→ Exercise requirements: Can you copy the items verbatim, from their first line through the line containing "Open the Tools", inclusive?

→ Record extracts:

▼

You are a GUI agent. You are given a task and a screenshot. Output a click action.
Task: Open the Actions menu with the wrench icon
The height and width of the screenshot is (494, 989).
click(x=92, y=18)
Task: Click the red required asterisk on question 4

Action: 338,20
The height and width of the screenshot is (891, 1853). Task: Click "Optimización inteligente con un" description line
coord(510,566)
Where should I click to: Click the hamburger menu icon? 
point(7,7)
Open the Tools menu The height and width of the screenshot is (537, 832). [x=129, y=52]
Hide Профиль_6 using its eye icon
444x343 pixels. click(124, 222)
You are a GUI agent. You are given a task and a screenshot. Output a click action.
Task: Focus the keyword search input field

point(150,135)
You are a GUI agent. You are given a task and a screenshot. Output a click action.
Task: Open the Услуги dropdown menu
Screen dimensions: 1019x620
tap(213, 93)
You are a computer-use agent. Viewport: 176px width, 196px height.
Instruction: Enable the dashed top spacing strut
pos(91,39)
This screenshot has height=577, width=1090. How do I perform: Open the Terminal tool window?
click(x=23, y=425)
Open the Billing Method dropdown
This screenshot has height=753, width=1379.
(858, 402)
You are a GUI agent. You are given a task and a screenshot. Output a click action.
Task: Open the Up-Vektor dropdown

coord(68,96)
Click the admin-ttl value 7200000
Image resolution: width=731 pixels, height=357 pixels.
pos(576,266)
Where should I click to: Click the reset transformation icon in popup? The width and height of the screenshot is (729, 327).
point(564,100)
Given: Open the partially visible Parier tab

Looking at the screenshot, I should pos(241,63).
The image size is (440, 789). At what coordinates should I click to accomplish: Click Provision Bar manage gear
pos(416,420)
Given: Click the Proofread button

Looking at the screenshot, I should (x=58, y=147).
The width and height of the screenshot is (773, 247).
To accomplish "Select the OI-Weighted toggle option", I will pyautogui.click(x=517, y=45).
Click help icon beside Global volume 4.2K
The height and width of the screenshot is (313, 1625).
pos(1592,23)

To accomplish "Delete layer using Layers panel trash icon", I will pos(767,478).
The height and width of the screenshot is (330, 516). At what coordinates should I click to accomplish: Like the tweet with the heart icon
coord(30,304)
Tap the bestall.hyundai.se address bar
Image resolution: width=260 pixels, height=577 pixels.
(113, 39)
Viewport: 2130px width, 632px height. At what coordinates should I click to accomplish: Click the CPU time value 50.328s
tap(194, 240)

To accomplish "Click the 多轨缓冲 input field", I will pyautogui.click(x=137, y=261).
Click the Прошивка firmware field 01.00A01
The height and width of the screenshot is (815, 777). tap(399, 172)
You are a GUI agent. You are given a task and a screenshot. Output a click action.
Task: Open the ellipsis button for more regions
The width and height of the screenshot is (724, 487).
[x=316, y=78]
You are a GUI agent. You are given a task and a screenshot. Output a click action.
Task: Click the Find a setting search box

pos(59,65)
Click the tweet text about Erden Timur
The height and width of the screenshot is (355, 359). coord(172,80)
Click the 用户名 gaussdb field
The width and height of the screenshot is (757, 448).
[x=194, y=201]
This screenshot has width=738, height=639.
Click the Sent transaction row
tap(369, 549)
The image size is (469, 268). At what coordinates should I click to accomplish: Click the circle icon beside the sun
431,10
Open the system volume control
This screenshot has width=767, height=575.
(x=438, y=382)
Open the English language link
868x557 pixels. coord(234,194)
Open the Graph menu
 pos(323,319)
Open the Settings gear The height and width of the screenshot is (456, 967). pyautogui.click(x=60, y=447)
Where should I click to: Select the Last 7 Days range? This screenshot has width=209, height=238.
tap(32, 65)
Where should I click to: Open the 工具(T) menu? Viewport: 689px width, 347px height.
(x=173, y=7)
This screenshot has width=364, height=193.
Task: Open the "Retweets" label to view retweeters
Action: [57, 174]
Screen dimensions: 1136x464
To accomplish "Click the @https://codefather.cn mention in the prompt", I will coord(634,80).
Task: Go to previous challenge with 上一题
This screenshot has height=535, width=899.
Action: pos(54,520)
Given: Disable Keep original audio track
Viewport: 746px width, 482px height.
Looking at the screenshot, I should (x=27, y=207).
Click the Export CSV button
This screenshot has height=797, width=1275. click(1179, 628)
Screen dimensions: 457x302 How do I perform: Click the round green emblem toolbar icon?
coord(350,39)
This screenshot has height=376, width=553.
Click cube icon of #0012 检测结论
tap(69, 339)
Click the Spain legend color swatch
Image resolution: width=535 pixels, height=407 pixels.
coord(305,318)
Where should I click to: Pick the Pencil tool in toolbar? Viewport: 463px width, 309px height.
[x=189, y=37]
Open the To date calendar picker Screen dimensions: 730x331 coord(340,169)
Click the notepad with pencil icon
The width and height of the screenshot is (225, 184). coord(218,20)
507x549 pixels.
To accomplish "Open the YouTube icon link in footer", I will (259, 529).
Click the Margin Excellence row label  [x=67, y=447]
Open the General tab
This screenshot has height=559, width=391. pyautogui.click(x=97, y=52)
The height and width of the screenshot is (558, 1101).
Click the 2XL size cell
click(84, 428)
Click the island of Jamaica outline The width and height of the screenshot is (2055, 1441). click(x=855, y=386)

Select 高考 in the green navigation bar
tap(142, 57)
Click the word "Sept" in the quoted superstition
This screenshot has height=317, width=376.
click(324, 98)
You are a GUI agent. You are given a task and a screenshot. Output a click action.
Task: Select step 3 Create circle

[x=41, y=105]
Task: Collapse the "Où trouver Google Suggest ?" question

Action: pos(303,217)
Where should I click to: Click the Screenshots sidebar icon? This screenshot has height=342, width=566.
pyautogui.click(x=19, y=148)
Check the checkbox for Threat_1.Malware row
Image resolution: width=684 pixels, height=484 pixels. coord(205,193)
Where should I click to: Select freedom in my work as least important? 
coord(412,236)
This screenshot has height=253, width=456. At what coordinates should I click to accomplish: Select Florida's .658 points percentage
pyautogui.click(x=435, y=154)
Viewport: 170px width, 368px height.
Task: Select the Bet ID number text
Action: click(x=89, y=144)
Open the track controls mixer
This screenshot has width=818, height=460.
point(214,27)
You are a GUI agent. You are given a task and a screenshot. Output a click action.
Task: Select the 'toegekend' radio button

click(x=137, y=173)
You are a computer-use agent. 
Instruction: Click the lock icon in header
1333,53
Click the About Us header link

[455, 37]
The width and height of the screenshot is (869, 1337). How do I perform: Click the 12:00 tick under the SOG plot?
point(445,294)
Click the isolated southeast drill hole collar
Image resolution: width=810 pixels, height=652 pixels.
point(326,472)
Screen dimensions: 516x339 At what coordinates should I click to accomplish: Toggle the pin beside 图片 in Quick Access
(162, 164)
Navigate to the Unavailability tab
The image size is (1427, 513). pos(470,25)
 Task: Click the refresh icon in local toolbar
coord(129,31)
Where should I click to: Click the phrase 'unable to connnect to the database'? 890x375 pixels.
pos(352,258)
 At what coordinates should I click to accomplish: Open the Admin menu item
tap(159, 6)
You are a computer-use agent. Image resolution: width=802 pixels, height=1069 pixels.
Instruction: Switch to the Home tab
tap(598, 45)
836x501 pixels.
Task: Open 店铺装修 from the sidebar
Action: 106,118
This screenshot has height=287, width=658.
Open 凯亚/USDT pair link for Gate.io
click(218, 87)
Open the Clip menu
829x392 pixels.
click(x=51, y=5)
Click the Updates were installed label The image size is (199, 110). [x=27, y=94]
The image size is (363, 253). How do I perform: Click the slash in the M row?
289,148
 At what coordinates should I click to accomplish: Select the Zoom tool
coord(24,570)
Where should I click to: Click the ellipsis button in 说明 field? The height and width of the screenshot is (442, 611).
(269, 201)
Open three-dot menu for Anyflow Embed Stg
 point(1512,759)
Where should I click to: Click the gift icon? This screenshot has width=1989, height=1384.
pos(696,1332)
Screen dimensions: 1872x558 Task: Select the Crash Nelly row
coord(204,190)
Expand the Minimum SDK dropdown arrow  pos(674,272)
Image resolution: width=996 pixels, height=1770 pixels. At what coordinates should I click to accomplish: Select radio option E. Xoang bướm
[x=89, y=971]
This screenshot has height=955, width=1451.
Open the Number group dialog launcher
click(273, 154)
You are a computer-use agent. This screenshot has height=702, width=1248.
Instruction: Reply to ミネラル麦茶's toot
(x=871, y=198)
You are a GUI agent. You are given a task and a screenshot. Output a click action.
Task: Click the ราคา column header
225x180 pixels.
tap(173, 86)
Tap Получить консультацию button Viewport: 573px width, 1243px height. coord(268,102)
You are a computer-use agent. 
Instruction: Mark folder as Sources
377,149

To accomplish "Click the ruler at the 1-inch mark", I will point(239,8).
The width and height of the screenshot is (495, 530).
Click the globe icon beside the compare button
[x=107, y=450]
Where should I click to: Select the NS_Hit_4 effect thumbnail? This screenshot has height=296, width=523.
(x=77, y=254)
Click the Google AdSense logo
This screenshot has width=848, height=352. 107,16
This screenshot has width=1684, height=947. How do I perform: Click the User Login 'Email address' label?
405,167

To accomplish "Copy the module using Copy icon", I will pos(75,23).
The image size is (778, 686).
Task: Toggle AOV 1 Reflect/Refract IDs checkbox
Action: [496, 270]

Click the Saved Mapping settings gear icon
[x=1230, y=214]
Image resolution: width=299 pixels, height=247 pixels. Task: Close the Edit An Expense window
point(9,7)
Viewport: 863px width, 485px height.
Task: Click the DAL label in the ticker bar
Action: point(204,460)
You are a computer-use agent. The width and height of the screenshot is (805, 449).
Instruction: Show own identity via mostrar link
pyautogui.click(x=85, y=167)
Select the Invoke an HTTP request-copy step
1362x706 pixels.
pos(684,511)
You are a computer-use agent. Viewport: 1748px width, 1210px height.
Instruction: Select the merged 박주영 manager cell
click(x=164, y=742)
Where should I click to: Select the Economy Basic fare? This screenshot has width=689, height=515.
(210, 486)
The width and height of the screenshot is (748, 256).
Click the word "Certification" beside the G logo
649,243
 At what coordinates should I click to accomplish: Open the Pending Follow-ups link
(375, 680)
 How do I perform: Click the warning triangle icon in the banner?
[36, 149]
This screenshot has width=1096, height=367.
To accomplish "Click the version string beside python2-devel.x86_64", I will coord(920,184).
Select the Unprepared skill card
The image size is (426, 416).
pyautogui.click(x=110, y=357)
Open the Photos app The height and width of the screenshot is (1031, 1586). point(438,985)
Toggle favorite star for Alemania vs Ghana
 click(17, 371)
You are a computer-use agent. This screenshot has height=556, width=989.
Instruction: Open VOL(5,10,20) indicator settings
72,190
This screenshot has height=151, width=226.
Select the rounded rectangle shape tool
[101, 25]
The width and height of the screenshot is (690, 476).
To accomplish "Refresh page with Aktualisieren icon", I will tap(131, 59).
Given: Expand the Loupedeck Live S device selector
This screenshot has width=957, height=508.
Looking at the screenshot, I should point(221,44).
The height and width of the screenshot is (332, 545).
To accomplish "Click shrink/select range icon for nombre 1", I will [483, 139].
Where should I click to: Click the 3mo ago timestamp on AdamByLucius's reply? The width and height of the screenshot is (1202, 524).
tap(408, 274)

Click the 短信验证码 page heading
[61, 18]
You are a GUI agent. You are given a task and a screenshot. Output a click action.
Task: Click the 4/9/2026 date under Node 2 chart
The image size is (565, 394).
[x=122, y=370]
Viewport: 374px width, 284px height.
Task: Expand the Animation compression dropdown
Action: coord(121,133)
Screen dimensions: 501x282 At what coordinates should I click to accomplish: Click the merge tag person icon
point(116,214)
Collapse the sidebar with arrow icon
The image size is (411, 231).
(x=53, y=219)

▲

→ Answer for this exercise:
You are a GUI agent. You are given a task and a screenshot. Output a click action.
Task: Open the Actions menu with the wrench icon
The height and width of the screenshot is (494, 989).
click(x=92, y=18)
Task: Click the red required asterisk on question 4

Action: 338,20
The height and width of the screenshot is (891, 1853). Task: Click "Optimización inteligente con un" description line
coord(510,566)
Where should I click to: Click the hamburger menu icon? 
point(7,7)
Open the Tools menu The height and width of the screenshot is (537, 832). [x=129, y=52]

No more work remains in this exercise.